Now It Makes Even Less Sense That Michael Scott Was Wearing a Woman's Suit
This is a week or two old, but I don't think anyone has mentioned it here yet: The New York Times reports that several companies are challenging U.S. tariffs on imported clothing, arguing that they constitute illegal sex discrimination. For obscure reasons, similar articles of clothing are taxed at different rates when they're sold to men than when they're sold to women. Sometimes men come out ahead, and sometimes women do. Either way, the clothing manufacturers argue, such unequal treatment cannot stand:
After years of poring over dusty tariff lists, international trade court records and congressional testimony, lawyers have found nothing that explains why, say, the tariff on an imported wool suit is 8.5 percent for a woman and zero for a man.
"It's irrational," said Peter Bragdon, the general counsel at Columbia Sportswear, one of the companies suing the government.
Columbia Sportswear imports a rugged hiking boot from China called the Diamond Peak. The men's and women's boots are virtually identical. But the tariff on the women's version is 1.5 percent higher than the men's (10 percent, compared with 8.5 percent).
"I think any first-year law student would have the same gut reaction we did—wait, you cannot do that," Bragdon said….
[Another lawyer said he] found the differences "offensive" and likened them to a federal sales tax based on gender. "Who would stand for that? If you were to buy a shirt and it was 5 percent more only because you are a man or a woman you would be outraged—and people should be equally outraged at what is happening with tariffs."

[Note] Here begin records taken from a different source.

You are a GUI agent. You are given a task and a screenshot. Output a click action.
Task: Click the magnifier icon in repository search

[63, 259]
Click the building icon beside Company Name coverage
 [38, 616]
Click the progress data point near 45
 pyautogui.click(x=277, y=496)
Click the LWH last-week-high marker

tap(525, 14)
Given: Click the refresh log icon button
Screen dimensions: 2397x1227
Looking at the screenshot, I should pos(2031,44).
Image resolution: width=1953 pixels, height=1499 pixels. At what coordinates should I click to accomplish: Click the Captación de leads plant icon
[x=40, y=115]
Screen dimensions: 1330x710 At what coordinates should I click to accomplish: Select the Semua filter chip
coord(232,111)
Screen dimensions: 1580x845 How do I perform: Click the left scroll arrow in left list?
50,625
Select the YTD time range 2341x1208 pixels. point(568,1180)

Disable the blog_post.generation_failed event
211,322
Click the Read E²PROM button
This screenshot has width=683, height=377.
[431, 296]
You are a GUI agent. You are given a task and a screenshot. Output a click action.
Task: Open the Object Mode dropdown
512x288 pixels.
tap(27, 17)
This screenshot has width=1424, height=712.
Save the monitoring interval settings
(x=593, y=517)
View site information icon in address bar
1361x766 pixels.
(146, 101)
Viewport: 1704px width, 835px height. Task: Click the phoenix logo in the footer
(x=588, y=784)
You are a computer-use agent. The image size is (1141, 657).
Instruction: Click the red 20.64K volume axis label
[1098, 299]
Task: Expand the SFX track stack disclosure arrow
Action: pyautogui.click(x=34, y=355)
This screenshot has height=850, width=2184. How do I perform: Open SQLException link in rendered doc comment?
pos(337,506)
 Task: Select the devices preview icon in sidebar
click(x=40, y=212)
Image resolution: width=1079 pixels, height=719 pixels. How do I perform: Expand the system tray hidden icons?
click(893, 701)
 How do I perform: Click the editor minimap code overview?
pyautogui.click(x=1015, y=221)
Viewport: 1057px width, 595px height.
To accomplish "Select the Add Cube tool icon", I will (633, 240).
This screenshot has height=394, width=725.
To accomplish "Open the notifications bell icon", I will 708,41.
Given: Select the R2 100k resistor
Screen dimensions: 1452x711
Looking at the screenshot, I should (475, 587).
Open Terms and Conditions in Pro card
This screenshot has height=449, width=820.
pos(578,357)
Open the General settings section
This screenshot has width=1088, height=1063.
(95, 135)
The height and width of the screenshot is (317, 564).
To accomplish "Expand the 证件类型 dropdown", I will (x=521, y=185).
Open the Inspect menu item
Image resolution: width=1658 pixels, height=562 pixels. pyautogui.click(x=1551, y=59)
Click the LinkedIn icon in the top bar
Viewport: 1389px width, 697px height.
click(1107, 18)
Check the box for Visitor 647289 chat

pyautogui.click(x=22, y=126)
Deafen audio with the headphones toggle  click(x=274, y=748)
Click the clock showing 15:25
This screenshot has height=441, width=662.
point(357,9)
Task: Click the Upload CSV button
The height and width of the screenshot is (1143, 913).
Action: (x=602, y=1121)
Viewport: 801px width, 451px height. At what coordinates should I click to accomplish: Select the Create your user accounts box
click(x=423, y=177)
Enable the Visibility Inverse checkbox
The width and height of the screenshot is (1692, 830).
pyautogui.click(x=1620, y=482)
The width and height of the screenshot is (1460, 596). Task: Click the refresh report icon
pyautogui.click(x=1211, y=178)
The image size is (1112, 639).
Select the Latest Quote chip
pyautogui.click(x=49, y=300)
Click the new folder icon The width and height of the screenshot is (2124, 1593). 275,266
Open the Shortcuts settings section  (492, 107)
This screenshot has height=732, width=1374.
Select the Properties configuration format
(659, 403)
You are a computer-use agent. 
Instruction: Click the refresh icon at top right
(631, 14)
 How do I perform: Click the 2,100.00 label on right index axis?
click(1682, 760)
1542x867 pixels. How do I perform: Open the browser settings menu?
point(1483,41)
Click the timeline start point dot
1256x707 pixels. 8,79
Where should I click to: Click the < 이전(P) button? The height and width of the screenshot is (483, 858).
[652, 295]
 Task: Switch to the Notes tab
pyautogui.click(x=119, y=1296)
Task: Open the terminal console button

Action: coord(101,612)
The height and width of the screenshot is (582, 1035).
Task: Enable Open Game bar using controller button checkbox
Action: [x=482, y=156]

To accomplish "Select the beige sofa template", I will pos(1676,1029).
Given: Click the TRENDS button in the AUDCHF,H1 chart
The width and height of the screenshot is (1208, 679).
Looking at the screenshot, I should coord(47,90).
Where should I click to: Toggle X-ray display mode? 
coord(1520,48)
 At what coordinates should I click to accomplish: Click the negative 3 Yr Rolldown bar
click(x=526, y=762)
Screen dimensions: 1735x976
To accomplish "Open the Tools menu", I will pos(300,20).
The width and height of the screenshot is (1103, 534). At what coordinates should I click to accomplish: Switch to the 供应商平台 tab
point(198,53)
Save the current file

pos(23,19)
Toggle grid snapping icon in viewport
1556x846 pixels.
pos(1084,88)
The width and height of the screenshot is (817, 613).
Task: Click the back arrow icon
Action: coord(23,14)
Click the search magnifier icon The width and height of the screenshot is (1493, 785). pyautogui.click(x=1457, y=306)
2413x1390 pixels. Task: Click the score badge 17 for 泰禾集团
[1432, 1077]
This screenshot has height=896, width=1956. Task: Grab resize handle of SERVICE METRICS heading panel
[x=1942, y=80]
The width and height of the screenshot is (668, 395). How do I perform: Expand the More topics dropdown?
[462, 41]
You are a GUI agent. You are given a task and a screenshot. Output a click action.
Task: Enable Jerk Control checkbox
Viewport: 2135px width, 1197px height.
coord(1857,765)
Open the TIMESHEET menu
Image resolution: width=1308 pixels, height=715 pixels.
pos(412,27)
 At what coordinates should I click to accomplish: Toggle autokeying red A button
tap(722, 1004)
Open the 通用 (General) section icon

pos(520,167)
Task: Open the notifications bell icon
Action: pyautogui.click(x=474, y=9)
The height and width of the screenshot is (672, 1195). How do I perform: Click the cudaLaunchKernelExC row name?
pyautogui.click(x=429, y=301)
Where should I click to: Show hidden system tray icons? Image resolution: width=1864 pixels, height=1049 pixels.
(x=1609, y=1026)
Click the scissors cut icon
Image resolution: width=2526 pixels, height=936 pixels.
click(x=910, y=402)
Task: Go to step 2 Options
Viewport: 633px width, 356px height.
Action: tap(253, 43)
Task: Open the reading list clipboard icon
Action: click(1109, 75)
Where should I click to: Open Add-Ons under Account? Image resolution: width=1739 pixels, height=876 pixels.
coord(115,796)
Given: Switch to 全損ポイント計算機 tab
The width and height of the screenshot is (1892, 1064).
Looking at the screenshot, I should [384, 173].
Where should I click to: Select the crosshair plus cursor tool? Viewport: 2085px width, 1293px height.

His lawsuit, filed on behalf of Totes-Isotoner, the glove maker, asserts that different tariff rates for similar men's and women's clothing violate the Constitution's guarantee of due process and equal protection. (The tariff on seamed leather gloves, a top seller for Totes-Isotoner, is 14 percent for men's and 12.6 percent for women's.)
Unlike some other challenges to sex-based pricing, this is one I can get behind. But as the Times notes, there's a "slim" chance the government will resolve the differences by raising the lower tariffs rather than reducing the higher ones.